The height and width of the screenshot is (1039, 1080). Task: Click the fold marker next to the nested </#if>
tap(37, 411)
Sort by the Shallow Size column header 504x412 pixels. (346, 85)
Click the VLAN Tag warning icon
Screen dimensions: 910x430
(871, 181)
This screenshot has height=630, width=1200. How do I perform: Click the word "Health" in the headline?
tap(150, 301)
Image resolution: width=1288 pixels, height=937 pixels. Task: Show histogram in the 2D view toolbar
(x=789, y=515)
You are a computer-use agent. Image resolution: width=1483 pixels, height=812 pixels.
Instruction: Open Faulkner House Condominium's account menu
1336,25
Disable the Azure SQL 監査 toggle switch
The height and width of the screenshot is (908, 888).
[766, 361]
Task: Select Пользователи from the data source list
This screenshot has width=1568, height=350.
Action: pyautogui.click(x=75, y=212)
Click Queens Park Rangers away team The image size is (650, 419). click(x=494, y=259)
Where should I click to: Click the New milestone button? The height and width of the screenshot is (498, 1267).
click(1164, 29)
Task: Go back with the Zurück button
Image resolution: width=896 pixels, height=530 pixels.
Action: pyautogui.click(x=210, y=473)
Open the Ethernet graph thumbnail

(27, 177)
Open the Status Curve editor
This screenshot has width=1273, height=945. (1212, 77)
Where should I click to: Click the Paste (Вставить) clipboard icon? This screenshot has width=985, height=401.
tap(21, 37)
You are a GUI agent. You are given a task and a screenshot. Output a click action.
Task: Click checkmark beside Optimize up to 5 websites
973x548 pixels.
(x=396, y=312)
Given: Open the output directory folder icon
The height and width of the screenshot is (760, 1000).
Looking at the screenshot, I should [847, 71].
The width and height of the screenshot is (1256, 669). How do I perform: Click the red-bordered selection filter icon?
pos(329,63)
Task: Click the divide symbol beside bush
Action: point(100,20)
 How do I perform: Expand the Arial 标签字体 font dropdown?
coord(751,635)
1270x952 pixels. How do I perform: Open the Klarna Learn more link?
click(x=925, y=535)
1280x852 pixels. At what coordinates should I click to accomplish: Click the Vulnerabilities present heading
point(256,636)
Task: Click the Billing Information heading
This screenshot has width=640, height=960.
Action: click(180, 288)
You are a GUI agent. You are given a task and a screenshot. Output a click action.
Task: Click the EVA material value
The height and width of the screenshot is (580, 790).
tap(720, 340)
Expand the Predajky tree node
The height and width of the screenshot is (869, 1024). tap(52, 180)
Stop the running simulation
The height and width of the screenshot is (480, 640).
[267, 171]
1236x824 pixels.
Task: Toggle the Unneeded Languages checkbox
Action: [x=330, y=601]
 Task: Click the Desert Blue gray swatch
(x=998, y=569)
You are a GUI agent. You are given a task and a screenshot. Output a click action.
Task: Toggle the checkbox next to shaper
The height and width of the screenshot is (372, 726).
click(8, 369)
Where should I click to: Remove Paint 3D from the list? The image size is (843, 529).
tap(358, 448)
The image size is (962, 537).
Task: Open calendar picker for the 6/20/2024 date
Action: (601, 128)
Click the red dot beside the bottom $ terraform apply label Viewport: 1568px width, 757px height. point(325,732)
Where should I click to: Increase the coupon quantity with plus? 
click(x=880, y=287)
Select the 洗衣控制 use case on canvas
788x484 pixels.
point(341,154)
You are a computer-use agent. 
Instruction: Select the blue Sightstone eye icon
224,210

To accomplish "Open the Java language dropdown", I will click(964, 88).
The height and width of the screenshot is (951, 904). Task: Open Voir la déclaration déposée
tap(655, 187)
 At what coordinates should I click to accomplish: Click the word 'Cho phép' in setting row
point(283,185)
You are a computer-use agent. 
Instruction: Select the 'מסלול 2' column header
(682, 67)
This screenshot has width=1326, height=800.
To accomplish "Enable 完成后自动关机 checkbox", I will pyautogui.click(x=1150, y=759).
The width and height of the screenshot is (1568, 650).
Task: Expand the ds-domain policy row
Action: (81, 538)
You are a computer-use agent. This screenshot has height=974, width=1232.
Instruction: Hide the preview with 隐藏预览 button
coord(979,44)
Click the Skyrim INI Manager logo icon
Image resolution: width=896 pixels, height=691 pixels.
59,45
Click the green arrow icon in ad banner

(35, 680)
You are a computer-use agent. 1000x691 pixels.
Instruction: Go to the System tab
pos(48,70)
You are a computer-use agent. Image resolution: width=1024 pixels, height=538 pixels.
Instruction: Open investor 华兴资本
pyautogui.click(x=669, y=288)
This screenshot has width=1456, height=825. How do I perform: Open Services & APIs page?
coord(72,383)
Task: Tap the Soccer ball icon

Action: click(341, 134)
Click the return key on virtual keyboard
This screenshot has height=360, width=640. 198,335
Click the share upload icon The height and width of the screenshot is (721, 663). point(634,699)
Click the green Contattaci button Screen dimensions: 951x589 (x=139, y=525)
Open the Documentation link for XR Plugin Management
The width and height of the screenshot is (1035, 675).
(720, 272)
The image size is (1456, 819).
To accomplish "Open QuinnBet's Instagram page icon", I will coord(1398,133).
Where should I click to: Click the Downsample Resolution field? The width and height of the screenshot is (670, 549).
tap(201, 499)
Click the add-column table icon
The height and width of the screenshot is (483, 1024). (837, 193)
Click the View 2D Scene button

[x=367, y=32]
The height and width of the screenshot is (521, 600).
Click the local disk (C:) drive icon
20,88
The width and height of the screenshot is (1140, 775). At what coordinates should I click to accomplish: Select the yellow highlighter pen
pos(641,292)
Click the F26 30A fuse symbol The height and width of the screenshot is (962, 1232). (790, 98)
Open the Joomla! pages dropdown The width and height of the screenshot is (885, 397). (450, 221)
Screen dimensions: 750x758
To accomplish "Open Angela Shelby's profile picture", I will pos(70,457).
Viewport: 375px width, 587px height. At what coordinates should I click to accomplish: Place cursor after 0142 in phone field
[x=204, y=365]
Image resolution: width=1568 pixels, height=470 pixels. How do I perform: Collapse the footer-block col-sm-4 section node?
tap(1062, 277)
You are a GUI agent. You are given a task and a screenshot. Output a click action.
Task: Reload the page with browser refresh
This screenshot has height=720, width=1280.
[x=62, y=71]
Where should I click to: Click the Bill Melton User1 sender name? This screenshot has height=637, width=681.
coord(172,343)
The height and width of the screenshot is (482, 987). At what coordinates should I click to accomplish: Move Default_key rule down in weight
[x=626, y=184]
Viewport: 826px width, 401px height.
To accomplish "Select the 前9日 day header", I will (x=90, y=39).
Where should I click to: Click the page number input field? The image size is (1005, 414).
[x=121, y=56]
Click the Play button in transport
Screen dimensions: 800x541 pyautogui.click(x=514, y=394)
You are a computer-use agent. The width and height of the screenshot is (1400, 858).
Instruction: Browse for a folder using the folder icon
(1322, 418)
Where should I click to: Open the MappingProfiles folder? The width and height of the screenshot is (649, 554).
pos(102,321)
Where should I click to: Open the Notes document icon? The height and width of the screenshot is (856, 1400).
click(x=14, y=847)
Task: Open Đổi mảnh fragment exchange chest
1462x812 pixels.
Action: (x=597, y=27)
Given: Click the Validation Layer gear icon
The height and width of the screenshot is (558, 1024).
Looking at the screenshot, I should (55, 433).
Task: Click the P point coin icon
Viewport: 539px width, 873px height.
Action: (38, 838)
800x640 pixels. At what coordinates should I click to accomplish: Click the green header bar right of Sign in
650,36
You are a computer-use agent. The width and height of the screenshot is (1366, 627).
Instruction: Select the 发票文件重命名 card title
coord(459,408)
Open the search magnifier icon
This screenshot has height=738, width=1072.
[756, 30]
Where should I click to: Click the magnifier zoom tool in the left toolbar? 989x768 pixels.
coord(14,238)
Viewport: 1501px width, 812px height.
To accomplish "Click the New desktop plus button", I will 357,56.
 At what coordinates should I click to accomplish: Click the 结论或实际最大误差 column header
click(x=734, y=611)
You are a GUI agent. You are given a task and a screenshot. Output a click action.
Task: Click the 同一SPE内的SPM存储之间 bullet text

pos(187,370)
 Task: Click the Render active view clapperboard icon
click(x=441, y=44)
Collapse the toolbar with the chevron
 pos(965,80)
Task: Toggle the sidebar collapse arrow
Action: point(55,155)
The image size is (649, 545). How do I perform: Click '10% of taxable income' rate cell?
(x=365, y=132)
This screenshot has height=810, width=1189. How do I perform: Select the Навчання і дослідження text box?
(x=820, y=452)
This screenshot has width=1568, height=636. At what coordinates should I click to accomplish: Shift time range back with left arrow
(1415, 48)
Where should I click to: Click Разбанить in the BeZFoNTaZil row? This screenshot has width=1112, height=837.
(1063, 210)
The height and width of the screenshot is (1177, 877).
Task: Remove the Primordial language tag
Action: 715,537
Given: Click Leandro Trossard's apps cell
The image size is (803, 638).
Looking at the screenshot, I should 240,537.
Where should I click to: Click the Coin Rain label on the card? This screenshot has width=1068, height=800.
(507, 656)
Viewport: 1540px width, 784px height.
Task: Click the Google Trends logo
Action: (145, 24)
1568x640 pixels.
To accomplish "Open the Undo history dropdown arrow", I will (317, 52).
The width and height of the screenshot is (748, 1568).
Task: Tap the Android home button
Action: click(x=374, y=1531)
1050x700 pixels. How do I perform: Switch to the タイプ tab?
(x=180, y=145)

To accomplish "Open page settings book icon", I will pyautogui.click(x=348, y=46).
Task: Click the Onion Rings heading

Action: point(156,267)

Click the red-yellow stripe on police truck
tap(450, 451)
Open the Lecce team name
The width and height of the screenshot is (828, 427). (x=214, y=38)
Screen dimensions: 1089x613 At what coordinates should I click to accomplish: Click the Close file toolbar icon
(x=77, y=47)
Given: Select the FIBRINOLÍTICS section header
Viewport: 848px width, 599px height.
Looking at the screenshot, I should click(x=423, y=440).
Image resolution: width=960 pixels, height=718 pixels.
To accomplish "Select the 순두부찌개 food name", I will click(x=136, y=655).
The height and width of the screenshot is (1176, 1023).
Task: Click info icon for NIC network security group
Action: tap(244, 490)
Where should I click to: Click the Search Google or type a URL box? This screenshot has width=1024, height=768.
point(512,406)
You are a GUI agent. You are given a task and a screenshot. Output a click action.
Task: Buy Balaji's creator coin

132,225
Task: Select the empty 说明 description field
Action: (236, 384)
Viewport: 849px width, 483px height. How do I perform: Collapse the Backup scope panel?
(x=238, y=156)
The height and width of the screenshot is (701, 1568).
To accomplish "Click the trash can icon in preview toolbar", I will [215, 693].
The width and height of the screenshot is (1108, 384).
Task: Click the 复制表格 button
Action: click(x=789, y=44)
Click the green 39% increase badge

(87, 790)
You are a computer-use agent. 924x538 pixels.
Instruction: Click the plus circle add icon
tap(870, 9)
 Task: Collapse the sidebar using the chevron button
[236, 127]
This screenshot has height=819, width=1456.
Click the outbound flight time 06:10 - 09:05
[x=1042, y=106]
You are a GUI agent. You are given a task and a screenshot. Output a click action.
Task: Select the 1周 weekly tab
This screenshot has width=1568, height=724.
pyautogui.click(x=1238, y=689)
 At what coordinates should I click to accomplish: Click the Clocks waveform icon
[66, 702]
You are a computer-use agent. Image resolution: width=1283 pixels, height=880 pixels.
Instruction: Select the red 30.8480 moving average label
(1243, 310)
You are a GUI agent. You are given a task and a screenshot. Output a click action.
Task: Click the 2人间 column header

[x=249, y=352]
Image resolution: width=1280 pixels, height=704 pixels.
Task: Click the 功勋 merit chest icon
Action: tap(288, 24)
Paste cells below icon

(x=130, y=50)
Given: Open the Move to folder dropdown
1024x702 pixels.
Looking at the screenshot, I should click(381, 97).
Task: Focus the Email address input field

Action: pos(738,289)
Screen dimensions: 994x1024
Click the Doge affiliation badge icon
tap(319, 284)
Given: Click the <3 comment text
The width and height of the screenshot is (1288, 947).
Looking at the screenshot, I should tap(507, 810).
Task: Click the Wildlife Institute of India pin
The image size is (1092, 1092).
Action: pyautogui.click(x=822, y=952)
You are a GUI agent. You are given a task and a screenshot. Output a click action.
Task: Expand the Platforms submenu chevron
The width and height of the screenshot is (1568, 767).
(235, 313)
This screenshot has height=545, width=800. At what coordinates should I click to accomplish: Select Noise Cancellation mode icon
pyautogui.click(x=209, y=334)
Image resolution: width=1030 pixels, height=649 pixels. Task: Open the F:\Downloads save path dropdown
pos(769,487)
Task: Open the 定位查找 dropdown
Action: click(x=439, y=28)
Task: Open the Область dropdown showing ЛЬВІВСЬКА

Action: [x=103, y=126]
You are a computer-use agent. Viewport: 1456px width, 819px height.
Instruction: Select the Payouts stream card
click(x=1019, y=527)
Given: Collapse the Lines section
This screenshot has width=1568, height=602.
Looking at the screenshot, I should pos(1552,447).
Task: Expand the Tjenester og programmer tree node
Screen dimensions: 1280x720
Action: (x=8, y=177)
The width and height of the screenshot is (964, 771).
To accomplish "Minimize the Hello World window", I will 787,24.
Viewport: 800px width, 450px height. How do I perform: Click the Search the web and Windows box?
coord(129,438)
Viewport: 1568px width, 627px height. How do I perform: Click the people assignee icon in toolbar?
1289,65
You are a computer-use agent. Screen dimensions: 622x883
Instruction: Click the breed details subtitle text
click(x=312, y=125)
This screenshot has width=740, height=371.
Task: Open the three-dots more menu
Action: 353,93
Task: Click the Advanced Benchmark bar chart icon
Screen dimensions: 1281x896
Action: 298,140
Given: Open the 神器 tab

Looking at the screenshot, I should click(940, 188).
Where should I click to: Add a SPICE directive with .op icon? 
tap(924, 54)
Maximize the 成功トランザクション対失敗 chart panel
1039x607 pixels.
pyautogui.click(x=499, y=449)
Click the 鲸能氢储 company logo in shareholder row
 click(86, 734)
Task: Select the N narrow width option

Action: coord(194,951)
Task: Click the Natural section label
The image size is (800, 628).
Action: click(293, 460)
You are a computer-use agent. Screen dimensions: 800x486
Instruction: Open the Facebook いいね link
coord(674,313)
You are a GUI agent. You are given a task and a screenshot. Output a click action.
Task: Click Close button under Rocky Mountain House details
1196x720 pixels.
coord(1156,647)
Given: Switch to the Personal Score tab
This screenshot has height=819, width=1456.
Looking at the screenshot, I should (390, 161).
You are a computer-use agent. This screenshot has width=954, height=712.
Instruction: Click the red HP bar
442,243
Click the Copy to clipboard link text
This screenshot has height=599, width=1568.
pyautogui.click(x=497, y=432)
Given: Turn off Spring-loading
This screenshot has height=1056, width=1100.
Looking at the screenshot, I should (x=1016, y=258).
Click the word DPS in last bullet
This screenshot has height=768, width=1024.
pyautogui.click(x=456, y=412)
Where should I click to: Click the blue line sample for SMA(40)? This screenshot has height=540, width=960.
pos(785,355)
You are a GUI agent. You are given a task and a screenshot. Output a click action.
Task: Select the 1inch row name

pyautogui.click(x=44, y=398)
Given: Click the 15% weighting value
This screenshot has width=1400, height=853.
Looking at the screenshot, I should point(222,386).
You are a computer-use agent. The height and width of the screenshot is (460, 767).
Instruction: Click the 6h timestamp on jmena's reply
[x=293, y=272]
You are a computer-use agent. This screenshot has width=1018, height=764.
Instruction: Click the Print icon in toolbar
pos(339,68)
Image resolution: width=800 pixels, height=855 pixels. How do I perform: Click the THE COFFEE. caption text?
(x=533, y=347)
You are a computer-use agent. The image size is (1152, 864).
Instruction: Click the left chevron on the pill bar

§ Task: Tally every line of the data that holds the word "value" and write the count alone.

§ Exercise result: 2